Last night I found myself in a fascinating conversation with friends about the differences between us. It started when they were explaining the romantic notion of a book/story like Into the Wild, or Johnny Cash. Two of them were trying to explain to me the attraction to such a story. That there was some sort of connection that they made with the slow unraveling of someone’s life that they identified with. It was like their insides were finding home in the story. Like there was a part of them that wanted to follow in that path.
I just couldn’t relate. While I have always enjoyed and preffered the stories that were raw and honest, possibly even beautiful, like these ones, the last words I would use to describe that enjoyment would be romantic or desireable. Those kinds of stories are despairing and completely undesireable to me. While we both understand them to be tragic, I do not in anyway find solace or shelter in the tragic.
I realized for me, there is a similar kind of romantic desire towards meekness, or like a controlled unraveling with a greater purpose. While they would be reading Into the Wild, I’m reading Che Guevara or Nelson Mandela. There has always been something inside of me that identifies with these grand causes and the lives that unravel for those causes. I can picture my life ending that way. Death is still the end. Unraveling of a life is still happening and the tragic is very much present, but it is for something bigger than that person.
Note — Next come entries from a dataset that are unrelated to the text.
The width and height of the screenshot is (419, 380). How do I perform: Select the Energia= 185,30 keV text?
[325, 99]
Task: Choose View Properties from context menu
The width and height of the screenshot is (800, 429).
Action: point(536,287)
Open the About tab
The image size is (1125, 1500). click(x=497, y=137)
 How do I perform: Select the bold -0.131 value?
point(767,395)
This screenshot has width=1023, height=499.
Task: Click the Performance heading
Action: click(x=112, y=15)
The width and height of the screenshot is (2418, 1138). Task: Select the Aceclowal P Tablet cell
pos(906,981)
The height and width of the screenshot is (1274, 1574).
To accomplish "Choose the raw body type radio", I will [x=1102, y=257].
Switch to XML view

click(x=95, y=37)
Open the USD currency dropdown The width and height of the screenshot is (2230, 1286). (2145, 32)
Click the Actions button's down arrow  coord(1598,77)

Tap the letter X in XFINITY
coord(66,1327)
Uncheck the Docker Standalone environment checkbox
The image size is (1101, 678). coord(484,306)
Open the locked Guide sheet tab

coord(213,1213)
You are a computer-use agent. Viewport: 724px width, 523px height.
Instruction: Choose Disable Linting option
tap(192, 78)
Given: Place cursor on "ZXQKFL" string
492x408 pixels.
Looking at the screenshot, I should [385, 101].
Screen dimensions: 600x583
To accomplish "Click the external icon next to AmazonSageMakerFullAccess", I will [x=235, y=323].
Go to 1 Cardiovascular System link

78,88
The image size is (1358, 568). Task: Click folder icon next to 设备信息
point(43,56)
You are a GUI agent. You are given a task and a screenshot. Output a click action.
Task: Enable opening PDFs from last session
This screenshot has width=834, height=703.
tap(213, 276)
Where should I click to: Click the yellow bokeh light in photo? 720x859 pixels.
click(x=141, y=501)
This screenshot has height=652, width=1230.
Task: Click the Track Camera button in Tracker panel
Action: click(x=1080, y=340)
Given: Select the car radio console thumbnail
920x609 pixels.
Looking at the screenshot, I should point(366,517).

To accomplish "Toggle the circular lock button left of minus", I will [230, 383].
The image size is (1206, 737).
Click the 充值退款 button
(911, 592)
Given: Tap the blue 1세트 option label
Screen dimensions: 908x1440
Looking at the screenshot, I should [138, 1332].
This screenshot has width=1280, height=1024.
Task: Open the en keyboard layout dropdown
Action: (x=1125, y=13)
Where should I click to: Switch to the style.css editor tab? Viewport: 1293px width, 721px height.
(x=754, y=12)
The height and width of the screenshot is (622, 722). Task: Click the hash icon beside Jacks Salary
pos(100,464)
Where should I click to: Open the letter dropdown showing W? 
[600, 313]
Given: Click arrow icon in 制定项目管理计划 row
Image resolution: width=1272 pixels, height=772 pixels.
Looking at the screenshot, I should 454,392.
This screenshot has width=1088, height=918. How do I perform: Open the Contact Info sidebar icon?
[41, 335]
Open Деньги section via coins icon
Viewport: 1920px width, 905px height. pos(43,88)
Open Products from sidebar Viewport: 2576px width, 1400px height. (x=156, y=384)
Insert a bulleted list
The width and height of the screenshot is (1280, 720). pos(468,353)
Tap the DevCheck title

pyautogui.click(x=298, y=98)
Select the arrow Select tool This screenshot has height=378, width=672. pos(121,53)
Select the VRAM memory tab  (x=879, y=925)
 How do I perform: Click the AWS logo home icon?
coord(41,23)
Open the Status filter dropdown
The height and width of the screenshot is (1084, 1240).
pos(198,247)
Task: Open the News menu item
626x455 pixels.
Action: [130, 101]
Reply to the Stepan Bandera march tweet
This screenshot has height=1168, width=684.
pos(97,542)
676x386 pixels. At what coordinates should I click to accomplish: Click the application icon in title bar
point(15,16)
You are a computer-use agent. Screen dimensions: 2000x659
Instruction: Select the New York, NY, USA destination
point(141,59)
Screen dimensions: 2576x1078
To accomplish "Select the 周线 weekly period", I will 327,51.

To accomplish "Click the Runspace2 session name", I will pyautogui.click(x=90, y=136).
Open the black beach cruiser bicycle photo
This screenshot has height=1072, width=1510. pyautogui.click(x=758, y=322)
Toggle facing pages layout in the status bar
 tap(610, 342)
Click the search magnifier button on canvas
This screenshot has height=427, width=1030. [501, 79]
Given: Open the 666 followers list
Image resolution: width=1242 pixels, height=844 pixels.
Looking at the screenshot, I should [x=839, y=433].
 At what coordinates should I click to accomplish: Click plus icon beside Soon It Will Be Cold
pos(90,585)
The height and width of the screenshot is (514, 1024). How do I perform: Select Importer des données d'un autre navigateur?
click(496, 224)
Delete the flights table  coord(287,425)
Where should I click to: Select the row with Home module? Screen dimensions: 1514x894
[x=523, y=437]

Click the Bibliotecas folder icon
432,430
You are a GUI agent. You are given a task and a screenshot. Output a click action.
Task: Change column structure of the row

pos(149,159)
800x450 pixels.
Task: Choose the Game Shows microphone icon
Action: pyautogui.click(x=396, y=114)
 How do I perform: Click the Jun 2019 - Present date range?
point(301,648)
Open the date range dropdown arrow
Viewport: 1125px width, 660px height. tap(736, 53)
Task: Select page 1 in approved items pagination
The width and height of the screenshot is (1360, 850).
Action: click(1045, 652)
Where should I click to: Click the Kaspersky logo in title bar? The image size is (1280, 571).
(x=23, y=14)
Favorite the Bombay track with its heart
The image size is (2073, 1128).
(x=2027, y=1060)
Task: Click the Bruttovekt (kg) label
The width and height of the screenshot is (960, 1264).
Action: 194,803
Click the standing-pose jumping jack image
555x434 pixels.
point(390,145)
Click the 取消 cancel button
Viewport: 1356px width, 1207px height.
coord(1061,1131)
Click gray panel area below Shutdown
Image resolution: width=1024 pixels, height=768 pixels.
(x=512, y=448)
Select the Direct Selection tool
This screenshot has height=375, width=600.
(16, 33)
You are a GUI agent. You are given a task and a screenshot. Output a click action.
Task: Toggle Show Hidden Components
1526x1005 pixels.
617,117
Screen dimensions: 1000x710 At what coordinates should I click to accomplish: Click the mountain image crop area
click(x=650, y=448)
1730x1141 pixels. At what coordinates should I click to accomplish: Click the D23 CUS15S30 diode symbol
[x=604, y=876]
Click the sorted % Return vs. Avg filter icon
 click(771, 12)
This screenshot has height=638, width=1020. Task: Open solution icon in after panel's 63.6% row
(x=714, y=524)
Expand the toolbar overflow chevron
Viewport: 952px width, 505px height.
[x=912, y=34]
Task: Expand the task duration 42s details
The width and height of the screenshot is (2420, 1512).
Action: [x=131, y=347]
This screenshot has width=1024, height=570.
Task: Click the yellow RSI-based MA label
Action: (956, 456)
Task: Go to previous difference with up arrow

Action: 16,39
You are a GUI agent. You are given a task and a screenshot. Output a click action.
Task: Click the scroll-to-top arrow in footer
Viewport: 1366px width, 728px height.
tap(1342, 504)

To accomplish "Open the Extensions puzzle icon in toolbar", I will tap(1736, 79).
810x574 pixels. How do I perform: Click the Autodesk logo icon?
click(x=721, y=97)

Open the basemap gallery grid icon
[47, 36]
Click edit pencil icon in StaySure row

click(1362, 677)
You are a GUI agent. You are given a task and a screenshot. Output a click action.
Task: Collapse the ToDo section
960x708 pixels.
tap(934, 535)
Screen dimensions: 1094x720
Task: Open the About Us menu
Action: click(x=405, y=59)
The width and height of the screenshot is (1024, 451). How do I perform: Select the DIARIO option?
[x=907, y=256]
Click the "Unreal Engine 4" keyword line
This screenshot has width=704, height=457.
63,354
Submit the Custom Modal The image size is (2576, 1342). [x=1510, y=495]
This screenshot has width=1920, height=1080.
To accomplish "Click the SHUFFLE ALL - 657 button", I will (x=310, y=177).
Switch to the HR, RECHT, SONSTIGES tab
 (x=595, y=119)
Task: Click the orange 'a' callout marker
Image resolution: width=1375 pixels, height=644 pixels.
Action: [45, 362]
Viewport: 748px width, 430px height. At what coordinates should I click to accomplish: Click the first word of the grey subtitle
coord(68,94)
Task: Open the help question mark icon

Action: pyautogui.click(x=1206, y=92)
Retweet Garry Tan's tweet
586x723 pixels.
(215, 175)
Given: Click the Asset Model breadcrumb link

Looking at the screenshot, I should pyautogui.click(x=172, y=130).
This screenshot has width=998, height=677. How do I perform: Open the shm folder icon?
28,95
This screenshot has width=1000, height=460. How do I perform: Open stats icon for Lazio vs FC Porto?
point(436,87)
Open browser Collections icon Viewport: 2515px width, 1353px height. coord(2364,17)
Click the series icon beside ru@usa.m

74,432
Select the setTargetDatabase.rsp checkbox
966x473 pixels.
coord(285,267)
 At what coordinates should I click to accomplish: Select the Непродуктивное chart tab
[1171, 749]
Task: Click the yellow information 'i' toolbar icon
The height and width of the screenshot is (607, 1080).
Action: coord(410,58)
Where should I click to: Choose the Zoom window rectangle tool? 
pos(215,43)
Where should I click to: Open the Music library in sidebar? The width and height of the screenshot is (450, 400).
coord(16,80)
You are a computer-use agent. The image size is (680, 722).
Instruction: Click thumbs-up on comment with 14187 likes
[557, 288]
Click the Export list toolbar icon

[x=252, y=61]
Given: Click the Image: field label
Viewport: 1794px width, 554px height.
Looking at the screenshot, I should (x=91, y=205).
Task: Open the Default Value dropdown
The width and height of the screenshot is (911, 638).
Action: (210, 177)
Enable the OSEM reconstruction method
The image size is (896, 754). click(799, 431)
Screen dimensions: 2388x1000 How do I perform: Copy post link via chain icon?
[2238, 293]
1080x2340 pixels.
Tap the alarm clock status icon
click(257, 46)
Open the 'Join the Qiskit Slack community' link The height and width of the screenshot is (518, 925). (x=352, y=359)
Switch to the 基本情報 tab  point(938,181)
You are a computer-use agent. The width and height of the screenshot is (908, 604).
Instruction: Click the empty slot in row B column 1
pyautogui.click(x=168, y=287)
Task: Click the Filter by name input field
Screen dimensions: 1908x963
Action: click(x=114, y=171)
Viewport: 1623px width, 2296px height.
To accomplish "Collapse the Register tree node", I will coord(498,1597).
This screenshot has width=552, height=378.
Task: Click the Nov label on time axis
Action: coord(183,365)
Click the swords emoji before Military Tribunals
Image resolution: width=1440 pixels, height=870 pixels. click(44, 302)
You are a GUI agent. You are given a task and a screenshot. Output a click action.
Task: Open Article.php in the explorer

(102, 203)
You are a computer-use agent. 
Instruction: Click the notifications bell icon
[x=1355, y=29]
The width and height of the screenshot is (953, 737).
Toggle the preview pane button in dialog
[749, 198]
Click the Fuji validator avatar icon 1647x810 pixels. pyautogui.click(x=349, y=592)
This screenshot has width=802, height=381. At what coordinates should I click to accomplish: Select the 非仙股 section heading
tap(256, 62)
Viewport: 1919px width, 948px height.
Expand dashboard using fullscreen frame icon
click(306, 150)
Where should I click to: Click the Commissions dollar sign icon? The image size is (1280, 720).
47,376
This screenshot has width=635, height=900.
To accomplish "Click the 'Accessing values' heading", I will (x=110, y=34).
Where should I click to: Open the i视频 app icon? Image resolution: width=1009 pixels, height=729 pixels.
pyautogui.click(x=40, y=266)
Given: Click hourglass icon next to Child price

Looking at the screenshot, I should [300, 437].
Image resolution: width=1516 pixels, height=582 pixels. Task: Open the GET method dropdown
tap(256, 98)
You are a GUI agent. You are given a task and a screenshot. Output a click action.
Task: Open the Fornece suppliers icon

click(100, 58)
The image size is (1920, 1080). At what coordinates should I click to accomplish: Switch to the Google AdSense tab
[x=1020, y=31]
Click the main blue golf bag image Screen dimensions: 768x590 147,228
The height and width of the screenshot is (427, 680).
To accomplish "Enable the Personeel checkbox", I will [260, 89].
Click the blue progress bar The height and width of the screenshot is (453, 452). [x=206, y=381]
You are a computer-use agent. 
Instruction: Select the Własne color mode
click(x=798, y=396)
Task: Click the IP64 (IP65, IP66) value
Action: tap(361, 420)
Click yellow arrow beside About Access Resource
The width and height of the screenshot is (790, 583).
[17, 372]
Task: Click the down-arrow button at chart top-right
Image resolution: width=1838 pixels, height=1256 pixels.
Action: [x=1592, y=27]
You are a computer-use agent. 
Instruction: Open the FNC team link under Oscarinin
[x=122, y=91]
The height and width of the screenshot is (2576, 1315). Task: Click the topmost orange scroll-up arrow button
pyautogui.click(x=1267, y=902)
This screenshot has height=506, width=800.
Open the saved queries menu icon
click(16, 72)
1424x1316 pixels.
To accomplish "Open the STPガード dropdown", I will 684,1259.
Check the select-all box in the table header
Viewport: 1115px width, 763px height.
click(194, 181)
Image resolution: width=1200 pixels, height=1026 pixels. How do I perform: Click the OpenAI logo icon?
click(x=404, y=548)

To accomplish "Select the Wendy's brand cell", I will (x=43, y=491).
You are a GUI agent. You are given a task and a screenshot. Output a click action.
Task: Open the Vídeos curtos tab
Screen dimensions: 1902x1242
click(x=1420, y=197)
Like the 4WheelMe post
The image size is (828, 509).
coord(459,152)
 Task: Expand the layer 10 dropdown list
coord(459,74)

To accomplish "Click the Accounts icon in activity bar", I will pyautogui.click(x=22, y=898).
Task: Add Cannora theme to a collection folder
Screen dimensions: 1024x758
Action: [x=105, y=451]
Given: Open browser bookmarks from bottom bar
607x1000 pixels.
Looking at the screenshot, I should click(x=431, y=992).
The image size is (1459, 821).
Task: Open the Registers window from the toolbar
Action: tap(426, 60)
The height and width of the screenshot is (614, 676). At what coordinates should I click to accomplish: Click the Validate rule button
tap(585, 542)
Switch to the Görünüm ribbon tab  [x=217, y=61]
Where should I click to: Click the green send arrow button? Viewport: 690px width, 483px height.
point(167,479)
There seems to be a spectrum of meaning that is present. Maybe the far side is the romanticism with death consumed by meaninglessness and the other side is a romanticism with death full of meaning. Yes, yes, I know that meaning and meaninglessness are subjective terms – but they are helpful to explain what is going on here not just with the one who experiences it but also the onlooker. Is this a thing? Is there anyone that explores this spectrum and how it is present within us?